Has anyone ever had an issues getting the funnelback spider to work with google tag manager snippets?

Precisely, we're seeing an issue on one of our pages where the spider doesn't seem to know what to do with the src element of the javascript.

<noscript><iframe src="//www.googletagmanager.com/ns.html?id=CODE"
				height="0" width="0" style="display:none;visibility:hidden"></iframe></noscript>
				<script>(function(w,d,s,l,i){w[l]=w[l]||[];w[l].push({'gtm.start':
				new Date().getTime(),event:'gtm.js'});var f=d.getElementsByTagName(s)[0],
				j=d.createElement(s),dl=l!='dataLayer'?'&l='+l:'';j.async=true;j.src=
				'//www.googletagmanager.com/gtm.js?id='+i+dl;f.parentNode.insertBefore(j,f);
      })(window,document,'script','dataLayer','CODE');</script>

What happens is we start seeing errors of the spider trying to access URL's like http://oursite.co.uk/courses/courseid/gtm.start and oursite.co.uk/courses/courseid/gtm.js when the spider is crawling oursite.co.uk/courses/courseid/

It doesn't happen using a browser and browsing to oursite.co.uk/courses/courseid/

Anyone got any ideas?

gordongrace 2017-05-30 16:33:19 UTC #2

Funnelback may be attempting to extract URLs for parsing from that Javascript, producing a corresponding 404 error in your web logs (and also in $SEARCH_HOME/data/$COLLECTION/live/logs/url_errors.log).
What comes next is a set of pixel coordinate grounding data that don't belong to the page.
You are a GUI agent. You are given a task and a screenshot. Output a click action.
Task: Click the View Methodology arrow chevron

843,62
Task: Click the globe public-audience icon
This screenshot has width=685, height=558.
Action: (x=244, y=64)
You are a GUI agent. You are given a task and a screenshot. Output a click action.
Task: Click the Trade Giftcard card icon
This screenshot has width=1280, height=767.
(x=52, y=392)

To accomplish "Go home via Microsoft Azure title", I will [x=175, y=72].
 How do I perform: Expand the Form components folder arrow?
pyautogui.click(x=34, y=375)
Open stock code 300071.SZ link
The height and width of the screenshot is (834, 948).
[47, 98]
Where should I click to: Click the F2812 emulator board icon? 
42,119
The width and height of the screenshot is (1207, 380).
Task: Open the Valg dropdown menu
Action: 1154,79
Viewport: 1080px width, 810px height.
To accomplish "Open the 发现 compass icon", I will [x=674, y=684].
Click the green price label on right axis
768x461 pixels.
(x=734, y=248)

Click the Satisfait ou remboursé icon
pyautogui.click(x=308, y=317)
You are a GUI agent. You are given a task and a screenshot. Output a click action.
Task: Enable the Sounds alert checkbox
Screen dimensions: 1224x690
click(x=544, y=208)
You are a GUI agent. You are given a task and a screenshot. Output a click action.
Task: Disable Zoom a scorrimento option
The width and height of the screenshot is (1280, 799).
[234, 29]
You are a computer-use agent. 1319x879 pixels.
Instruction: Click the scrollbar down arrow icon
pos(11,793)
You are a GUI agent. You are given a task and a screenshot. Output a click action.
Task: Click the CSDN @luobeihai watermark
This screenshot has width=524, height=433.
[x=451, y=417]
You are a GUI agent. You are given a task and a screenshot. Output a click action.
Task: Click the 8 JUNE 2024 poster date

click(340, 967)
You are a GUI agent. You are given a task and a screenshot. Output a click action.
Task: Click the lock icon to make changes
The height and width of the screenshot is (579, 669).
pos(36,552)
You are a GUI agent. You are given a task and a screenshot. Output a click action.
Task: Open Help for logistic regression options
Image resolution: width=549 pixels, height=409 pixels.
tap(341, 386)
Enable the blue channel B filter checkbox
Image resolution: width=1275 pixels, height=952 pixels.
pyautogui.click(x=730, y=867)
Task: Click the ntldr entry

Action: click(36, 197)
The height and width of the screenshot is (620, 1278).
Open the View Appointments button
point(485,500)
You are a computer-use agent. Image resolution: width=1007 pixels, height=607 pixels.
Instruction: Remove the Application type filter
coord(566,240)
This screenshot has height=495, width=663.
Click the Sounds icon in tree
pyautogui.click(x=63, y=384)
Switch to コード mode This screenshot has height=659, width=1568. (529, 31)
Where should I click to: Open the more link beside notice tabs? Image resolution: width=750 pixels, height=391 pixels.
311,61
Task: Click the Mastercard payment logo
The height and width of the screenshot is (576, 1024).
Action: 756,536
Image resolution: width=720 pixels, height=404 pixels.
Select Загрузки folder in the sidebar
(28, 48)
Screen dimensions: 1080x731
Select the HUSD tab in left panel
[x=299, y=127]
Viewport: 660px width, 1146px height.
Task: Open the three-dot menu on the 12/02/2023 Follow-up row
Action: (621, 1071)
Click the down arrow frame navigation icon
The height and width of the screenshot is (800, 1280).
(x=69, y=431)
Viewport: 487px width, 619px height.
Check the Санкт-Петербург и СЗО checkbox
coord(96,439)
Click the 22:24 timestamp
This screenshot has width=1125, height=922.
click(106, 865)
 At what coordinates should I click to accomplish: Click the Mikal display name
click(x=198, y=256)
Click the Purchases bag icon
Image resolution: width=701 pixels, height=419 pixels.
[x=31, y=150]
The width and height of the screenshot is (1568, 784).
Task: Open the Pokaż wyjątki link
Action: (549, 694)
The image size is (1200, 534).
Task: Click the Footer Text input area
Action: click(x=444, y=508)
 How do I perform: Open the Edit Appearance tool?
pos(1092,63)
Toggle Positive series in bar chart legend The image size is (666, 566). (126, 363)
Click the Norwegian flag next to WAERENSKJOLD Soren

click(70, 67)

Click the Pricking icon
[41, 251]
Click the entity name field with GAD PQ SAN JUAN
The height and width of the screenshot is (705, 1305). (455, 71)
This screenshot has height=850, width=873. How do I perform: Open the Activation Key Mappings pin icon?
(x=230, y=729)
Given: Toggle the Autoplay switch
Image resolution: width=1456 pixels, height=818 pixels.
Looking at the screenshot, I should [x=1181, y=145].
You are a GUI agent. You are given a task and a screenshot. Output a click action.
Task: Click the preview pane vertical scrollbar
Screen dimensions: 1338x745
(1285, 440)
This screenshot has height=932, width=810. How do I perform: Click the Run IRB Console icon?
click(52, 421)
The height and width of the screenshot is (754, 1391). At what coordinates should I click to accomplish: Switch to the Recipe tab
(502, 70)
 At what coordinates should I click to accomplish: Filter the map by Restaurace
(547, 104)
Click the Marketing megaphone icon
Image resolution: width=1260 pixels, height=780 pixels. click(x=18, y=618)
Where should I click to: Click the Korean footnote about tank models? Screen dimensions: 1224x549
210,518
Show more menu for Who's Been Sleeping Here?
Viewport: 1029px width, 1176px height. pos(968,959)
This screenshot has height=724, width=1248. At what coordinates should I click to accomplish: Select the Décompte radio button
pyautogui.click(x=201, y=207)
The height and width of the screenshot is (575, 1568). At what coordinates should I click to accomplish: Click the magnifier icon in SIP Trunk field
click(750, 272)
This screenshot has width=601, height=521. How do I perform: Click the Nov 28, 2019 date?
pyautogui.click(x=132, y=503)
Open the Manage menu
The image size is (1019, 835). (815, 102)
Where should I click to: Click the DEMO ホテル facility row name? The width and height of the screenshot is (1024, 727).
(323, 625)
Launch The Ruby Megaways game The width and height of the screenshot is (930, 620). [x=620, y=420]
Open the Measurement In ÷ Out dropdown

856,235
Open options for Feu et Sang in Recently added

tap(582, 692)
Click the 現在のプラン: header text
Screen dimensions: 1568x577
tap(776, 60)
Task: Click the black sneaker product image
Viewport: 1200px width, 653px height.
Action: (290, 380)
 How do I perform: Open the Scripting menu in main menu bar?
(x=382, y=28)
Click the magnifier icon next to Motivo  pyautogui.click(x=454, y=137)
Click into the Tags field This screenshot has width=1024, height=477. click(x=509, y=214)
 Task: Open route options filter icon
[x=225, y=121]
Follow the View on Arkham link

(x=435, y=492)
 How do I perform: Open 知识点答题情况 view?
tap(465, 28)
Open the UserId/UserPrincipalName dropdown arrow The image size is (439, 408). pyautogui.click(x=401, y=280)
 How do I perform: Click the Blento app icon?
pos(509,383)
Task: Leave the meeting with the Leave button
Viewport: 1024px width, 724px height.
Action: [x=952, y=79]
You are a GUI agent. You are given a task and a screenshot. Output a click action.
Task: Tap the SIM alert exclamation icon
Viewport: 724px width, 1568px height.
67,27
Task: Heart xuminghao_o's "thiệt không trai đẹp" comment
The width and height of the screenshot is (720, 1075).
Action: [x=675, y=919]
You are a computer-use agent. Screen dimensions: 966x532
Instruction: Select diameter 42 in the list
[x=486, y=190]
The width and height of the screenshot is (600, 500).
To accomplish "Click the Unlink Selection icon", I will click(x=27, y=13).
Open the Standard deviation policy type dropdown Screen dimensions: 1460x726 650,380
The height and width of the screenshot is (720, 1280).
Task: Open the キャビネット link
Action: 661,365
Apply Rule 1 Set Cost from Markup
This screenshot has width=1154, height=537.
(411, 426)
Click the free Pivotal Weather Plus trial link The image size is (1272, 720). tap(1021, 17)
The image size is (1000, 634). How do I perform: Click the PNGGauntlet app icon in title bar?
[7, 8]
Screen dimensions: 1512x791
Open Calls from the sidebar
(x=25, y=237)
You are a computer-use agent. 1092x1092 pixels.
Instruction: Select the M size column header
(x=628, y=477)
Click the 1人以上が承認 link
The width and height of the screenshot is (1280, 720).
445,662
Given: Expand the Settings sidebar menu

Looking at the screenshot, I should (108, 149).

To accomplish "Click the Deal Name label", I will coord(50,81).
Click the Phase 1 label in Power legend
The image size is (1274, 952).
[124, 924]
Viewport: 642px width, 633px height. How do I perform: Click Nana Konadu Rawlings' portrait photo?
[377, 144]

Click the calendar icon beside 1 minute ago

These aren't showstoppers, but you could prevent the errors from occurring by:

Adding gtm.start to your exclude patterns for the collection (default exclude patterns for web collections contain several Google Analytics URL snippets)
Disable Funnelback's Javascript link extraction behaviour in collection.cfg (crawler.extract_links_from_javascript=false)

A full update is required for these changes to take effect.